You can also combine the OmniProbe400 with AZtec LayerProbe to allow lift-out in tandem with local thickness measurement to enable true process control of thin specimen preparation.
For failure analysis in semiconductor devices metallised layers must be exposed. This becomes ever more challenging as node sizes in devices become smaller and architectures become ever more 3 dimensional. Our Plasma assisted etch tools ensure that multiple semiconductor compounds whether it be oxides, nitrides or polymides are removed accurately without lifting or damaging the metallisation. Our flexible FA tool allows die deprocessing up to 10x faster than the previous process to ensure maximum throughput and productivity.
Once a failed device has been found and isolated from the rest of the die, the true detective work begins to identify the root cause of that failure. The cause of that failure could be due to inconsistency in the chemistry of the process, foreign contaminant particles or variation in crystalline structure of deposited material amongst many other possibilities. Many of these potential fault causes are extremely small, typically on the order of a few nanometres. Our latest generation Ultim Extreme energy dispersive x-ray spectrometer (EDS) allows you to work at the same conditions that you would image in the SEM to get elemental information at 10 nm resolution on bulk devices.
Not all device failures are chemical in nature. Some are due to the structure or even phase of deposited material. Electron backscatter diffraction (EBSD) collects an electron diffraction pattern at every pixel of an SEM image allowing characterisation of local crystal structure. By processing these diffraction patterns the grain structure, relative orientations, grain boundary orientations and even local stress and strain can be analysed. This allows correlation of device properties with the structure which can be particularly useful for understanding the conductivity of metailsed interconnects and through silicon vias. Combined with EDS the phase of a material can be determined not just its structure or elemental composition. Symmetry EDSD is the first CMOS based detector delivering higher speed and sensitivity that any other EBSD camera. This enables the user to collect higher quality data in a shorter time maximising productivity.

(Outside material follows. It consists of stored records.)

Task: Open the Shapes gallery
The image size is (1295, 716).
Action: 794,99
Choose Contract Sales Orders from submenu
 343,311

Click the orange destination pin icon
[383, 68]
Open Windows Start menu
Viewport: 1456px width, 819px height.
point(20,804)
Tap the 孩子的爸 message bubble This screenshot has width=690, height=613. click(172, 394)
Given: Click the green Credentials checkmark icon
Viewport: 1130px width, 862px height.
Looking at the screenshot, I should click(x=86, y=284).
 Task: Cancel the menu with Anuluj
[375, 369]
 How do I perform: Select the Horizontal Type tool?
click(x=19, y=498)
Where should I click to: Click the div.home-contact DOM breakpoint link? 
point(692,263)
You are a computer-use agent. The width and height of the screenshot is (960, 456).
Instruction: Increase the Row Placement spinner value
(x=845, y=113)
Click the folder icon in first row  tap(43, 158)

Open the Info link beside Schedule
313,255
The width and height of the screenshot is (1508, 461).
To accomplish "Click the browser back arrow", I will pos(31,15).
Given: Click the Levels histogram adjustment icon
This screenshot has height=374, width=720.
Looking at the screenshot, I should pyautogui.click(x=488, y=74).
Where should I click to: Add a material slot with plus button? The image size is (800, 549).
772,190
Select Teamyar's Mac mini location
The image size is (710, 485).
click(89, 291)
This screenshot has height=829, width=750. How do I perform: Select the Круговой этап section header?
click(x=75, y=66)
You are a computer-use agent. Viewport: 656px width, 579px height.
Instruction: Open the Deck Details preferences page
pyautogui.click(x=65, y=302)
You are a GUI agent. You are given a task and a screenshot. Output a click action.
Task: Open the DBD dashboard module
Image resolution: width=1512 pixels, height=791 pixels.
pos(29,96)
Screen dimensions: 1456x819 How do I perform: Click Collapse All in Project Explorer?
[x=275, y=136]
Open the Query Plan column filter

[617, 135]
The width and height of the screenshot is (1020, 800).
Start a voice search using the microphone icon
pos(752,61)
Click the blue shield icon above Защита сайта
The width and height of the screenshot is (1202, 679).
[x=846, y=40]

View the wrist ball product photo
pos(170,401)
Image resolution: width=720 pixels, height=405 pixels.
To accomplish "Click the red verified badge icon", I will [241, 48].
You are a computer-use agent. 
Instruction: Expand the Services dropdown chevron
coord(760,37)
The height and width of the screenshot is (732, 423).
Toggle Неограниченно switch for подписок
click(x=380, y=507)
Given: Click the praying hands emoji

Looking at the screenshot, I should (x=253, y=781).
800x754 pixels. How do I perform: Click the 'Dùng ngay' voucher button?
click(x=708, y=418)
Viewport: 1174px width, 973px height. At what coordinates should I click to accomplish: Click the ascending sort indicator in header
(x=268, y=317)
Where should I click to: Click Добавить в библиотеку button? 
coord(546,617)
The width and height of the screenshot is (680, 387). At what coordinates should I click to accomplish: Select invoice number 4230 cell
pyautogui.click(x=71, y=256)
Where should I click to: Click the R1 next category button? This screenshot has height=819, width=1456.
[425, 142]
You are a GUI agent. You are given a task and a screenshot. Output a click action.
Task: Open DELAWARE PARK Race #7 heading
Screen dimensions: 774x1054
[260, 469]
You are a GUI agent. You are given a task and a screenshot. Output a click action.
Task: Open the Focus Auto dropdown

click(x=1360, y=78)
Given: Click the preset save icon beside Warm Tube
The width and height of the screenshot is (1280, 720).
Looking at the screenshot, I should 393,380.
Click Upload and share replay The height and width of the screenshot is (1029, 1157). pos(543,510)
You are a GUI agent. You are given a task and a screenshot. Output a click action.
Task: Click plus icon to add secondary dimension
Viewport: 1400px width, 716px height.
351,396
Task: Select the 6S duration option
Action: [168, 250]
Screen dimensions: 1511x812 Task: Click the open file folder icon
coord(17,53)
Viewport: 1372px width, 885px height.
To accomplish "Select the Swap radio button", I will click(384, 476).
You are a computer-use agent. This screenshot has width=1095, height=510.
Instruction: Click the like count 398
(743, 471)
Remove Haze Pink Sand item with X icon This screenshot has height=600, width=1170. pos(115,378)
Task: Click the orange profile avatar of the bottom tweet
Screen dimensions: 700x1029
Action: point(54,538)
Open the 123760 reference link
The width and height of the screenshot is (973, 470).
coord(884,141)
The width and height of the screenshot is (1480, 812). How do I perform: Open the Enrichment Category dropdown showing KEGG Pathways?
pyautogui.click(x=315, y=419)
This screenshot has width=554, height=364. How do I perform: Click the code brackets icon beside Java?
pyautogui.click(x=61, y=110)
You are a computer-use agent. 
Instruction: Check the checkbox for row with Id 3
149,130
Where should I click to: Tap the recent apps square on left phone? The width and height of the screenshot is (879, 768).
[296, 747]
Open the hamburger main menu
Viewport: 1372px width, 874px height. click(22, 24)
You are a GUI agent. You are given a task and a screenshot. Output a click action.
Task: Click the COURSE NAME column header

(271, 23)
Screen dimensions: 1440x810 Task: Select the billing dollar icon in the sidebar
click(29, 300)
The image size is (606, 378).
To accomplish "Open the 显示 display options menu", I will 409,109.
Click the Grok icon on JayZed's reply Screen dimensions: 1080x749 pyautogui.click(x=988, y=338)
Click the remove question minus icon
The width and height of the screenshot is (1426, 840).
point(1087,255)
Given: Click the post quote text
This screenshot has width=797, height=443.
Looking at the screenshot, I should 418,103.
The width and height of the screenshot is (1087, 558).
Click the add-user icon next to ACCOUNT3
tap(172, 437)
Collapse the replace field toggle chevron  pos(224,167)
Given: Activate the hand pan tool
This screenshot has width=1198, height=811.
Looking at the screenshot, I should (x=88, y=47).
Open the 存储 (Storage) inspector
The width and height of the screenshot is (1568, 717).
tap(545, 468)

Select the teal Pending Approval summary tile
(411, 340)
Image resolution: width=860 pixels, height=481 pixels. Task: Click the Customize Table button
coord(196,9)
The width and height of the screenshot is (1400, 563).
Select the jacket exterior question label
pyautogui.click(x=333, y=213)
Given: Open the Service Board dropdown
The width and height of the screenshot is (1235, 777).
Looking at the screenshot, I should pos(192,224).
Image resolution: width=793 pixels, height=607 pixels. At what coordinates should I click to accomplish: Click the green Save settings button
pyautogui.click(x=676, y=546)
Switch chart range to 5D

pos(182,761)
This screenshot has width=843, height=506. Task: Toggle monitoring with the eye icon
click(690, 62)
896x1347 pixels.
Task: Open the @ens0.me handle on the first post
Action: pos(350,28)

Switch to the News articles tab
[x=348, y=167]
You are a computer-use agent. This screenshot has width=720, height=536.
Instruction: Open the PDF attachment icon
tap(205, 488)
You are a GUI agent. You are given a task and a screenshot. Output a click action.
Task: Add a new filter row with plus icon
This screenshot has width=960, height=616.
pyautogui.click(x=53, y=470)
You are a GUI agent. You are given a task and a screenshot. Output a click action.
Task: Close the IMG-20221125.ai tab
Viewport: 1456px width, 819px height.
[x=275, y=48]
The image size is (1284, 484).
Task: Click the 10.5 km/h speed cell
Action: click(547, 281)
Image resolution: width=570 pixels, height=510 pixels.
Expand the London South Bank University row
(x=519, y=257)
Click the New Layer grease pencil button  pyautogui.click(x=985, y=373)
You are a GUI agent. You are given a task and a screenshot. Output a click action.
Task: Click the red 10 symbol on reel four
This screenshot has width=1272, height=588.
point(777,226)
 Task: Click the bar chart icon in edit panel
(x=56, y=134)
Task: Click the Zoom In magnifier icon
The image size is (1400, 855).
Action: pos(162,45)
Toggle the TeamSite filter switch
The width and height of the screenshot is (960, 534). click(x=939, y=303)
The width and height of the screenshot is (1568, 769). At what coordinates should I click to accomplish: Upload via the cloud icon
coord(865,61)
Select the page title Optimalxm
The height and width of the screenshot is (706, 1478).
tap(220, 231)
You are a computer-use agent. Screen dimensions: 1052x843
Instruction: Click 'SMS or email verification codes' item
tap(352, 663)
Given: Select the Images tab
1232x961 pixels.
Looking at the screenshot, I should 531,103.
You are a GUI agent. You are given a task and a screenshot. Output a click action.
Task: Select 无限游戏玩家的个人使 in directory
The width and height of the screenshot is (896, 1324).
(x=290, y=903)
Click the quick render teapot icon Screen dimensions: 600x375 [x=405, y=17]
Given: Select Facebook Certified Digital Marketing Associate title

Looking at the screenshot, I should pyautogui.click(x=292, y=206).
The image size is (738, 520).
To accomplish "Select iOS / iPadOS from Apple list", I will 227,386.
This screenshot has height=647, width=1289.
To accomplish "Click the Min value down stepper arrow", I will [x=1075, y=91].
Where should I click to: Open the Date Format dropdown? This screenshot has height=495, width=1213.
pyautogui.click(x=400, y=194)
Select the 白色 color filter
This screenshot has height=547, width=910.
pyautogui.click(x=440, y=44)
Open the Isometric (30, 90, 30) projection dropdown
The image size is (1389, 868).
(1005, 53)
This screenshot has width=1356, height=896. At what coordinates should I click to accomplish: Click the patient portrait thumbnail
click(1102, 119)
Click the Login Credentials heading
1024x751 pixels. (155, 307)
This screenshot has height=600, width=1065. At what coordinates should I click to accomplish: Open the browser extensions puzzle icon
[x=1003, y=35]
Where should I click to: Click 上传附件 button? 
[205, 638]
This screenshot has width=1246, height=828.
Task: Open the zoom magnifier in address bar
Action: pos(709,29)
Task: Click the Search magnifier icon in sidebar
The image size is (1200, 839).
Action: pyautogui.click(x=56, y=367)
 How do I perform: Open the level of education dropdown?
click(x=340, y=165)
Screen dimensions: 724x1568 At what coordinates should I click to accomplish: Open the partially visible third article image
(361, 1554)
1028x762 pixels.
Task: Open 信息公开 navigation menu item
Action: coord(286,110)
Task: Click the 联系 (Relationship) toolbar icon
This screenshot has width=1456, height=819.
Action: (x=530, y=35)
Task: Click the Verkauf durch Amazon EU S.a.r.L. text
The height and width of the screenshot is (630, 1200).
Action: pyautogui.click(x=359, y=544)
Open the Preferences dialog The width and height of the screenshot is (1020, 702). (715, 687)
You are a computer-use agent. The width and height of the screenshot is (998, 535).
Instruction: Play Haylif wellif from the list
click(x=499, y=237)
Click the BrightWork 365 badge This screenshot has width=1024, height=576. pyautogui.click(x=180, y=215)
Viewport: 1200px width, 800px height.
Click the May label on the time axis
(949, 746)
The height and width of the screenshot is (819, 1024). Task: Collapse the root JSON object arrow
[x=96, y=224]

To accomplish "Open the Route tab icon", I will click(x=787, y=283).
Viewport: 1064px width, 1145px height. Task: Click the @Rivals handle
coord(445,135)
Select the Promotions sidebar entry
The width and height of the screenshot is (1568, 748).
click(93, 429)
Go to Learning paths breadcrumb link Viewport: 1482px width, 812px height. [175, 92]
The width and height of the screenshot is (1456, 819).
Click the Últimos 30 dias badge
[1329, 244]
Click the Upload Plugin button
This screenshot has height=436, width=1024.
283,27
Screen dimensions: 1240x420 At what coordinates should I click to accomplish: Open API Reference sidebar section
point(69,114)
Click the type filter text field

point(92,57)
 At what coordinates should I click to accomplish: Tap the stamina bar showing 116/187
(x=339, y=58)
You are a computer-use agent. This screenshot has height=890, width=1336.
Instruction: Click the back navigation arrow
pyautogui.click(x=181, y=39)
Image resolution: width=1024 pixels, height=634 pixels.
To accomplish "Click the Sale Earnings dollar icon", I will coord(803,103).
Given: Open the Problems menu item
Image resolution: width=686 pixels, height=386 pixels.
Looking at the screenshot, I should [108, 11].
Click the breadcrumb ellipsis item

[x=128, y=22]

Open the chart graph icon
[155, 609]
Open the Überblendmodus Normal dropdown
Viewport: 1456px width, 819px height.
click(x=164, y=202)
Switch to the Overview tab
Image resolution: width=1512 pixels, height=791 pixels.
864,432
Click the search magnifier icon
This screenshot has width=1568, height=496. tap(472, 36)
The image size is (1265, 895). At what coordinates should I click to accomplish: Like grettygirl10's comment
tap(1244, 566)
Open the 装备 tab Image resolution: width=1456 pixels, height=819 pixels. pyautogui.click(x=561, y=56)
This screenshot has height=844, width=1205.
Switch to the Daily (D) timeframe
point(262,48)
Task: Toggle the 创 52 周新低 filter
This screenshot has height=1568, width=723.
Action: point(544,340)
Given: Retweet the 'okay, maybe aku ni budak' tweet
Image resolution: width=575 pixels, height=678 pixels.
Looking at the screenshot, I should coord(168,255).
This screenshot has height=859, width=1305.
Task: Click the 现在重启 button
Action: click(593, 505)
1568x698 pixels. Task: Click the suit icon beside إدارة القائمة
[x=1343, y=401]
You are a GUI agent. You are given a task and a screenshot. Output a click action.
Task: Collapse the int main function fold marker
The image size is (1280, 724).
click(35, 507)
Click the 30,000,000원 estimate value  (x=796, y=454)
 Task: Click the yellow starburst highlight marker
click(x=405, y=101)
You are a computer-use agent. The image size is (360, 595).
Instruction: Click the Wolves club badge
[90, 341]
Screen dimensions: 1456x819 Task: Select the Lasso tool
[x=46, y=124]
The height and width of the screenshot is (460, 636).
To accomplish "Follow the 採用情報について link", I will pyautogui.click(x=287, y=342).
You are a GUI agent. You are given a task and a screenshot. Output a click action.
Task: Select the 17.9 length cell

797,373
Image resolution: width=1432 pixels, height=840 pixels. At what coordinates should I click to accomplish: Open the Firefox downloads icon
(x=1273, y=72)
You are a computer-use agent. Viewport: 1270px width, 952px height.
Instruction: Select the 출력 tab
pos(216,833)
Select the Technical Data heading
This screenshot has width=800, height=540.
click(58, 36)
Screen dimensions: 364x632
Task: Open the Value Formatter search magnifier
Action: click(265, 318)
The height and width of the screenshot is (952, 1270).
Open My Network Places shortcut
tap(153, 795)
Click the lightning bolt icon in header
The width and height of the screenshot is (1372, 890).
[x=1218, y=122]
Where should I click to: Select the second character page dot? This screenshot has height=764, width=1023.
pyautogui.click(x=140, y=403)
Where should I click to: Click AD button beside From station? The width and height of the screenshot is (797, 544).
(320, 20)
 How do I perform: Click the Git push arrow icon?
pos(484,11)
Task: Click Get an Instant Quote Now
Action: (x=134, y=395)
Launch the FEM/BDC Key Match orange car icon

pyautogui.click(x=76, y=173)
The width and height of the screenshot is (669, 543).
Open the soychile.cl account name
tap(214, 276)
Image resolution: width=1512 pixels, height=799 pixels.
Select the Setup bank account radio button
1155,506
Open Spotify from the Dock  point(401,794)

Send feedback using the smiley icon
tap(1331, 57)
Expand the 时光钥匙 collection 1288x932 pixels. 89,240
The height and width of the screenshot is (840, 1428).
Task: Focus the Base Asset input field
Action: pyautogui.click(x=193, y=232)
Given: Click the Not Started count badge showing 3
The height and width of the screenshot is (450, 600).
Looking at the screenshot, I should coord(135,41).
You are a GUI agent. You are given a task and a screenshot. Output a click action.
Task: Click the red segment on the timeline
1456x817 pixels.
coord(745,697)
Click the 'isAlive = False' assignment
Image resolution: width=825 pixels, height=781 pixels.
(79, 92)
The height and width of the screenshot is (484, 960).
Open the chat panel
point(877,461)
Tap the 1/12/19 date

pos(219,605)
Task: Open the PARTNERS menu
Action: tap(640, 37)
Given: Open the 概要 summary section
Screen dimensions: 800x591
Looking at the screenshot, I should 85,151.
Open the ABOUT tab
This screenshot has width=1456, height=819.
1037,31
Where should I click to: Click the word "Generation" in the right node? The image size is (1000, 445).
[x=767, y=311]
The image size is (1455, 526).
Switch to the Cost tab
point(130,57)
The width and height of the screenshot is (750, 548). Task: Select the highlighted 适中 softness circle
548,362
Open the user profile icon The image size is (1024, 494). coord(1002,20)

For the data storage industry, understanding the nanometre scale magnetic behaviour of magnetic disk media is crucial to understanding its performance in the final device. Magnetic force microscopy (MFM) allows the direct imaging of magnetic domain structure of disk media and other magnetic devices. Whether in the analysis of magnetically recorded bits or in the performance of transducers that read/write them, our MFP-3D Infinity AFM with variable field module (VFM) allows accurate analysis of the most challenging specimens.
MFM can also be used alongside piezoelectric force microscopy (PFM) to characterize the magnetoelectric coupling of multiferroic composites. These materials are of significant research interest due to their usability in dual electric-field- and magnetic-field-tunable signal-processing devices.